Keywords

figure a
figure b

1 Introduction

A major challenge in the design of cyber-physical systems (CPS) like autonomous vehicles is the heterogeneity and complexity of their environments. Increasingly, problems of perception, planning, and control in such environments have been tackled using machine learning (ML) algorithms whose behavior is not well-understood. This trend calls for verification techniques for ML-based CPS; however, a significant barrier has been the difficulty of constructing formal models that capture the diversity of these systems’ environments [25]. Indeed, building such models is a prerequisite not only for verification but any formal analysis.

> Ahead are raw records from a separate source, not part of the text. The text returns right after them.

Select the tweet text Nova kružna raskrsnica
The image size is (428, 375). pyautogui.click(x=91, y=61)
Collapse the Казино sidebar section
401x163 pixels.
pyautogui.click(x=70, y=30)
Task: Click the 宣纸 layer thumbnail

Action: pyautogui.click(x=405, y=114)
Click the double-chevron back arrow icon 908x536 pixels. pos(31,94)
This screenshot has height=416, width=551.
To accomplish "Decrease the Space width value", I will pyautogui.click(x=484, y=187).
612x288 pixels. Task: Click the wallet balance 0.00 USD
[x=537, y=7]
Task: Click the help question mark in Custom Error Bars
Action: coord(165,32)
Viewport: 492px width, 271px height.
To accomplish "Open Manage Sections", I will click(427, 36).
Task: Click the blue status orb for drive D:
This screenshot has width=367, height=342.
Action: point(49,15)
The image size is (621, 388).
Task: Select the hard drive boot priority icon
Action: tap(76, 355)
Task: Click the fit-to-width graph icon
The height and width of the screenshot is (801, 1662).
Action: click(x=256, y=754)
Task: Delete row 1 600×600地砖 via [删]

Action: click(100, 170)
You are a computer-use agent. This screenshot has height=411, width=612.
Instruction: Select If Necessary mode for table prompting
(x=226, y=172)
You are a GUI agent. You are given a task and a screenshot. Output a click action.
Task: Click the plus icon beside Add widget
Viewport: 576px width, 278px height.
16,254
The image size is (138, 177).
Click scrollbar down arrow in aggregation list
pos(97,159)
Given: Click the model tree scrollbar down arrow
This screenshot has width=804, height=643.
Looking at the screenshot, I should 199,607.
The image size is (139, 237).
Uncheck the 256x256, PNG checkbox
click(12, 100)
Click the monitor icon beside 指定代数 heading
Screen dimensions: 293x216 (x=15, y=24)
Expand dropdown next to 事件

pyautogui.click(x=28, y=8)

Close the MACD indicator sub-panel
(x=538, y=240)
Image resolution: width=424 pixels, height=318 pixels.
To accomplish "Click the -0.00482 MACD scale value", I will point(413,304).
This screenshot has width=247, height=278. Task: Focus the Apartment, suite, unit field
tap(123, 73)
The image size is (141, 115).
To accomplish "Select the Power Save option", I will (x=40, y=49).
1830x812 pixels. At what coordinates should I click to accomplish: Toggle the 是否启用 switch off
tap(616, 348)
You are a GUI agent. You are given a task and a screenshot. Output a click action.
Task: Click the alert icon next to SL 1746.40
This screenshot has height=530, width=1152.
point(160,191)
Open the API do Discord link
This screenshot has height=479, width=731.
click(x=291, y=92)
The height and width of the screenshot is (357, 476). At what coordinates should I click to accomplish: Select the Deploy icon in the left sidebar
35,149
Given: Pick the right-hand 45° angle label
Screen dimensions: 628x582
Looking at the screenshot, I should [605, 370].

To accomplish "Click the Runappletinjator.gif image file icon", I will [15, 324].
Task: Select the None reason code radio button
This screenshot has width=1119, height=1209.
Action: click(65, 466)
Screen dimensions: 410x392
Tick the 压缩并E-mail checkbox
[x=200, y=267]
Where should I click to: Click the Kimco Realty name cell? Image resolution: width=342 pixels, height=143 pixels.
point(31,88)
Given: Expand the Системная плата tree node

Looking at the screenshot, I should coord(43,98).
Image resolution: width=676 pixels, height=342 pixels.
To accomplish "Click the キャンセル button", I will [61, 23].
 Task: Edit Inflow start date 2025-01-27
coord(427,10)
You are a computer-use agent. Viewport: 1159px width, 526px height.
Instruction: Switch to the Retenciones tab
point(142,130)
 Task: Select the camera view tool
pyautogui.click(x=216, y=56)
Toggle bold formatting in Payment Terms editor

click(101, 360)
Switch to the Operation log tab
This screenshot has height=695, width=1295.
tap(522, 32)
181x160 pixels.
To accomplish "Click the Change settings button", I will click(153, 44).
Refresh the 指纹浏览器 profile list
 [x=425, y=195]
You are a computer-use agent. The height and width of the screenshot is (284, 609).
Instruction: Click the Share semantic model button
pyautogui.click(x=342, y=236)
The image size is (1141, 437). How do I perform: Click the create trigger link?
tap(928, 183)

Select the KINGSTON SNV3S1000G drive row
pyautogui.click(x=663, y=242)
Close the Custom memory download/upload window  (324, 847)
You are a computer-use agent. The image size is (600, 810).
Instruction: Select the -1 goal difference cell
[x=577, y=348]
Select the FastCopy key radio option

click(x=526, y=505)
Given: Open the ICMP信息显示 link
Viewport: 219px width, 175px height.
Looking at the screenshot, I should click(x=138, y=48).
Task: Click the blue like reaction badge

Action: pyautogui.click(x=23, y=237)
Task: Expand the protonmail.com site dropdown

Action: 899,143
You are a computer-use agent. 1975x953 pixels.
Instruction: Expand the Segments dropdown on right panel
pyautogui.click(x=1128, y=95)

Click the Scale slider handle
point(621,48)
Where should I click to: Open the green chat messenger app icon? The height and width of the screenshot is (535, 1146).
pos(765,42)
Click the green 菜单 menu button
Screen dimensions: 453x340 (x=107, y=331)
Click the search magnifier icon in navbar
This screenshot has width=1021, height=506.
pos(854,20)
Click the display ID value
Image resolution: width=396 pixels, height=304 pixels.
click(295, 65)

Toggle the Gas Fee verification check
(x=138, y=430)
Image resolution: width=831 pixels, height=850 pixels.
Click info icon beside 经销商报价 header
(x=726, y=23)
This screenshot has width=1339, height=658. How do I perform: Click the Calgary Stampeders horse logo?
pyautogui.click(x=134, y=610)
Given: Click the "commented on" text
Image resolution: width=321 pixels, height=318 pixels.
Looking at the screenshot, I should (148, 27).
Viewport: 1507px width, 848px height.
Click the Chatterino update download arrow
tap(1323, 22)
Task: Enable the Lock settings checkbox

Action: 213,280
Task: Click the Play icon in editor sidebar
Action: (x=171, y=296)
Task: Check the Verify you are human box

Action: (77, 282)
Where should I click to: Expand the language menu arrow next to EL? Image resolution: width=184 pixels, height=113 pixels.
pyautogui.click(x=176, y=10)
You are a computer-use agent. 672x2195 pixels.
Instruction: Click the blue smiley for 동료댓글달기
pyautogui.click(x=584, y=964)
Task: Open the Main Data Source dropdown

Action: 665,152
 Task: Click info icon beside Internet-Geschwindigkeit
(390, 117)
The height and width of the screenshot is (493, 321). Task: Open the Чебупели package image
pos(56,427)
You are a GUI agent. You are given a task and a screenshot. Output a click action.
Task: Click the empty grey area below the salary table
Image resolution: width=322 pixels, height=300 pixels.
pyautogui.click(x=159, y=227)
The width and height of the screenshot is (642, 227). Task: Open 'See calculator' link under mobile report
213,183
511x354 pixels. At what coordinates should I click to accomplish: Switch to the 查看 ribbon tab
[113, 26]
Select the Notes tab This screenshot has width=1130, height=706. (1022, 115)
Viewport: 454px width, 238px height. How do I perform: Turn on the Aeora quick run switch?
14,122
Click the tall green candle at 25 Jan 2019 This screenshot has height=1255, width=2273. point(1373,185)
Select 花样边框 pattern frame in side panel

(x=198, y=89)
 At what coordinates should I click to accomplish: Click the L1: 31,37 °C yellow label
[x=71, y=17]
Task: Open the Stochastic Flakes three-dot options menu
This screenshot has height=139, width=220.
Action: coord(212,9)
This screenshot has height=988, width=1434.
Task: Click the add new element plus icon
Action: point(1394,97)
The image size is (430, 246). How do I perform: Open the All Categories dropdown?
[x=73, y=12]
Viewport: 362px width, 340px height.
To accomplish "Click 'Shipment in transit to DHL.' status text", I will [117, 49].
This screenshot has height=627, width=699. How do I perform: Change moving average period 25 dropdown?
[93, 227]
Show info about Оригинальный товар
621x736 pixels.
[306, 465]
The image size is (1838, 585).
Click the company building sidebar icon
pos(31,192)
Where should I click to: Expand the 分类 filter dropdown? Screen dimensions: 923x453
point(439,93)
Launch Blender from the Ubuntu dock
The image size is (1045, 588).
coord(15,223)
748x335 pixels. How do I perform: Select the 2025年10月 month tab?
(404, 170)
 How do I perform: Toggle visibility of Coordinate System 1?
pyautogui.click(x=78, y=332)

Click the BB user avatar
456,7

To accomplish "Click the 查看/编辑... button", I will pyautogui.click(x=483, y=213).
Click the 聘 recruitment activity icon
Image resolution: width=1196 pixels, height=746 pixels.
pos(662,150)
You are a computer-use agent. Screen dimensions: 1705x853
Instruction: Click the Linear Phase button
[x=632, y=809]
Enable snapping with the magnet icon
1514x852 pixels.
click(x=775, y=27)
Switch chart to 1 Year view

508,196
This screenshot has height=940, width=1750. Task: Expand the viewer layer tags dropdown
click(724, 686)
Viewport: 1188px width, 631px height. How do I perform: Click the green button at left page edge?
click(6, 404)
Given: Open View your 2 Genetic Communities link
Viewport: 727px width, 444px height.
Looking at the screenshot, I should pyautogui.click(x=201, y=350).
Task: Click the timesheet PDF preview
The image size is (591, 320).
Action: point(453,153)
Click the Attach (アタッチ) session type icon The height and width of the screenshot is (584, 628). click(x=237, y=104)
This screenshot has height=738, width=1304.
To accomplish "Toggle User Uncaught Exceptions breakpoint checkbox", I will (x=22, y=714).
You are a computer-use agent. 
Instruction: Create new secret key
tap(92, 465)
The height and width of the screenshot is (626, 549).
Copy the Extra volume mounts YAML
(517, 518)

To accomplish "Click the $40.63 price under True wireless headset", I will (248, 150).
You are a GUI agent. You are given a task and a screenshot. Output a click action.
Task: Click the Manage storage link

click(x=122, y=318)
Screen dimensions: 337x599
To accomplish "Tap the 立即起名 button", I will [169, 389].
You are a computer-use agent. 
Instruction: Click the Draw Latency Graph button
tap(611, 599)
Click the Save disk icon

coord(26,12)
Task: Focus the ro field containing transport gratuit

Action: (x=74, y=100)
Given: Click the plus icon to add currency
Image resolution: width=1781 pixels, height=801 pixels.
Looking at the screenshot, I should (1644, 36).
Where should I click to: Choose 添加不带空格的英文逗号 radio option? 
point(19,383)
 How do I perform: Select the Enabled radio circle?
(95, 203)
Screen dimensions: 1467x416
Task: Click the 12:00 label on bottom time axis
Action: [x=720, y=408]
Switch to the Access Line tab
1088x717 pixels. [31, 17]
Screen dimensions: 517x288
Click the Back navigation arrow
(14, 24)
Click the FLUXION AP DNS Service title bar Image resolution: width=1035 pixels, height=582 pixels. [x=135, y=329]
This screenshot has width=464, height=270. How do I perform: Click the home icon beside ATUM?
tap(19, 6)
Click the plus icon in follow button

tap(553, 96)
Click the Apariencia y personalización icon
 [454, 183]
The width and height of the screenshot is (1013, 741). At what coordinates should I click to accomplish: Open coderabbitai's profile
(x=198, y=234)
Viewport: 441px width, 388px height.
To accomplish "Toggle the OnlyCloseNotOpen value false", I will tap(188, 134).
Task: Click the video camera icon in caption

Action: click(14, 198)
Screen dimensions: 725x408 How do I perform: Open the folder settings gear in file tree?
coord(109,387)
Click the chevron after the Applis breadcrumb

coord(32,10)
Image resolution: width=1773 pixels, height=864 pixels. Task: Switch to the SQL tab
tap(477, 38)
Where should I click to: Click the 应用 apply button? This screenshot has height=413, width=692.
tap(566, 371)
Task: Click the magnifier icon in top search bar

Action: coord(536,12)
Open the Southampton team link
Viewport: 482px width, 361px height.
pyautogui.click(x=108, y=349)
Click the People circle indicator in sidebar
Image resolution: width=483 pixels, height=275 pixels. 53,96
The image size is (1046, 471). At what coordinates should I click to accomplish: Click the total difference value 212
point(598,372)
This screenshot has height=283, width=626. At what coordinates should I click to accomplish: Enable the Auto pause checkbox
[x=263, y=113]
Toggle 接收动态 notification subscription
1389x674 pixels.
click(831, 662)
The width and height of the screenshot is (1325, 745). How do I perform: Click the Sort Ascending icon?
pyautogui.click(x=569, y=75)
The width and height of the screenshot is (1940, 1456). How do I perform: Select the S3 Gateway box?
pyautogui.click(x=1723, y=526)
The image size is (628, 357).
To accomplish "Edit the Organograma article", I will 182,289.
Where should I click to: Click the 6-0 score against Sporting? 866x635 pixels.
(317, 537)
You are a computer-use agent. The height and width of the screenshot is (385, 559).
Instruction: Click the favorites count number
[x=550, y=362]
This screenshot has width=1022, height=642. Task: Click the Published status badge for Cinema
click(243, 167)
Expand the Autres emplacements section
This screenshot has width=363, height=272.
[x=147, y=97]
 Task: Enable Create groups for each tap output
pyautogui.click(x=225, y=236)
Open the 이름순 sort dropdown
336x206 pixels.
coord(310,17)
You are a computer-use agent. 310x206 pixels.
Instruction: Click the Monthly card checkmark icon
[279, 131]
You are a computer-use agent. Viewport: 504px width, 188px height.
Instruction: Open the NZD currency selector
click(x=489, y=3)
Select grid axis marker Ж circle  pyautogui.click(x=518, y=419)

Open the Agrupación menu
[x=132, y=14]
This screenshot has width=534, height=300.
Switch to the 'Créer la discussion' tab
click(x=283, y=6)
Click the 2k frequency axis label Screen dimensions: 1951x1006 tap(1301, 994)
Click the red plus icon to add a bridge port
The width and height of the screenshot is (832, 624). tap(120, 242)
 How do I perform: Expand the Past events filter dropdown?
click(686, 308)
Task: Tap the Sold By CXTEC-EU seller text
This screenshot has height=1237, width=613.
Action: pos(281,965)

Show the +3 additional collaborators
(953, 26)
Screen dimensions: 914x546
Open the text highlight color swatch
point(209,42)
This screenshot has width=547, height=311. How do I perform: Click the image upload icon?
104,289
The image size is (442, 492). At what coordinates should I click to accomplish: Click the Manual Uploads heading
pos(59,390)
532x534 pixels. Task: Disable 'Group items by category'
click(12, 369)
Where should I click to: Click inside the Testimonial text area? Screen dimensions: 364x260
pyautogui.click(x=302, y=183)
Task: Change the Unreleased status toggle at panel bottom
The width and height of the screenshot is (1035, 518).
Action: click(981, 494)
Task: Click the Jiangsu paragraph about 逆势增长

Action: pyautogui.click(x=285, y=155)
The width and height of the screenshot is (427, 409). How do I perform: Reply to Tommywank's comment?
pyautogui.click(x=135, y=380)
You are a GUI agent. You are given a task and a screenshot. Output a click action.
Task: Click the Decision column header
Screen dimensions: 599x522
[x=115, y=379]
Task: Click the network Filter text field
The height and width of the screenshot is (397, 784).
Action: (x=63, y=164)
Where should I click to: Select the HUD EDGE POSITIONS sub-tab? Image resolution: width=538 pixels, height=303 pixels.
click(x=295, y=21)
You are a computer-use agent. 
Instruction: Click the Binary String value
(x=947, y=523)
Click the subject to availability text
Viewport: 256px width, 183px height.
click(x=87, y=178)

Scenic [10, 12] is a probabilistic programming language that addresses this challenge by providing a precise yet readable formalism for modeling the environments of CPS. A Scenic program defines a scenario describing physical objects in a world, placing a probability distribution on their positions and other properties; a single program can generate many different concrete scenes by sampling from this distribution. Scenic also allows defining a stochastic policy describing how agents behave over time, and implementing the resulting dynamic scenarios in a variety of external simulators. Environment models defined in Scenic can be used for many tasks: falsification, as in the VerifAI toolkit [5], but also debugging, training data generation, and real-world experiment design [13]. These tasks have been successfully demonstrated in a variety of domains including autonomous driving [29], aviation [9], and reinforcement learning agents [1].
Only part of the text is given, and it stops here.